Magento software

Adobe fixes security vulnerabilities in Magento, most of which are critical

Adobe has released security updates to fix vulnerabilities in Magento and Adobe Connect.

Magento Security Updates August 2021

Magento is a popular open source e-commerce platform. Magento-backed websites are infamously targeted by Magecart cybercriminal groups (collectively named), compromised and equipped with payment card skimmers.

Adobe has released updates for Magento Commerce and Magento Open Source editions, fixing 26 CVE-numbered vulnerabilities, most of which are critical.

Of these, a number of bugs are exploitable without credentials and may allow execution of arbitrary code – although all of them are only exploitable if an attacker has administrative privileges. This last condition can be reached thanks to another of the vulnerabilities fixed in this batch: CVE-2021-36032, which allows an elevation of privileges.

None of the patched vulnerabilities are actively exploited by attackers, but since Magento is a popular target, admins are advised to install the update quickly.

Adobe Connect updates

Adobe Connect is a software suite for web conferencing, remote presentation and training delivery, and desktop sharing.

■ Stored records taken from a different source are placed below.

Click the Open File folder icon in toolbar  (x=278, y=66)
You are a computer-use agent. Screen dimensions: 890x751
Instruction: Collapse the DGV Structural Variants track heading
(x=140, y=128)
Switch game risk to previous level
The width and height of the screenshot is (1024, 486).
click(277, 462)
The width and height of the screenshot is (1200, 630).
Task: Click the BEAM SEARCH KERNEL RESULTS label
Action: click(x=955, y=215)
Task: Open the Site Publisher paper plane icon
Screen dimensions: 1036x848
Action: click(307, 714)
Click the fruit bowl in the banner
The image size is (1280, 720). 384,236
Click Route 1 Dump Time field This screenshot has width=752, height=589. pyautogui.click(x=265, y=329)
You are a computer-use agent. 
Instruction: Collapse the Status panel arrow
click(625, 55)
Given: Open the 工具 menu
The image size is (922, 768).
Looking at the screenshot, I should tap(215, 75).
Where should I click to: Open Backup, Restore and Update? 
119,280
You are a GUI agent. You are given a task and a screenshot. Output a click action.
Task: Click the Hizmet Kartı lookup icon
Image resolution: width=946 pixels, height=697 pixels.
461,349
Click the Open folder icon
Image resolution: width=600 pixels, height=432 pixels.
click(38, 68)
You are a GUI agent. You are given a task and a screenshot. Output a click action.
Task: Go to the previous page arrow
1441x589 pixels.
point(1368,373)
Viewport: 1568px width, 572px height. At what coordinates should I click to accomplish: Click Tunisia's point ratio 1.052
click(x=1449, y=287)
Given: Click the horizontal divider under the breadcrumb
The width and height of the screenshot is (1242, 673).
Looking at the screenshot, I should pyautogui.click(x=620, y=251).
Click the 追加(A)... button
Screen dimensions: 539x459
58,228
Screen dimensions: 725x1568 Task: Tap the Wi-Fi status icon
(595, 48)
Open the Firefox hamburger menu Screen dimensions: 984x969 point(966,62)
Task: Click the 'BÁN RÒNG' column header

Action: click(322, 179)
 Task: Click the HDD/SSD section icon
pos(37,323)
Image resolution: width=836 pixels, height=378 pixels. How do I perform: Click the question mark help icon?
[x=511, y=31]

This latest security update resolves three vulnerabilities, all rated as “important”:

  • An unspecified violation of secure design principles that could allow attackers to bypass a security feature
  • Two reflected XSS bugs that could lead to execution of arbitrary code

None of these are exploited in the wild. Since Adobe Connect has never been a target for attackers, these updates can wait until more critical updates are implemented.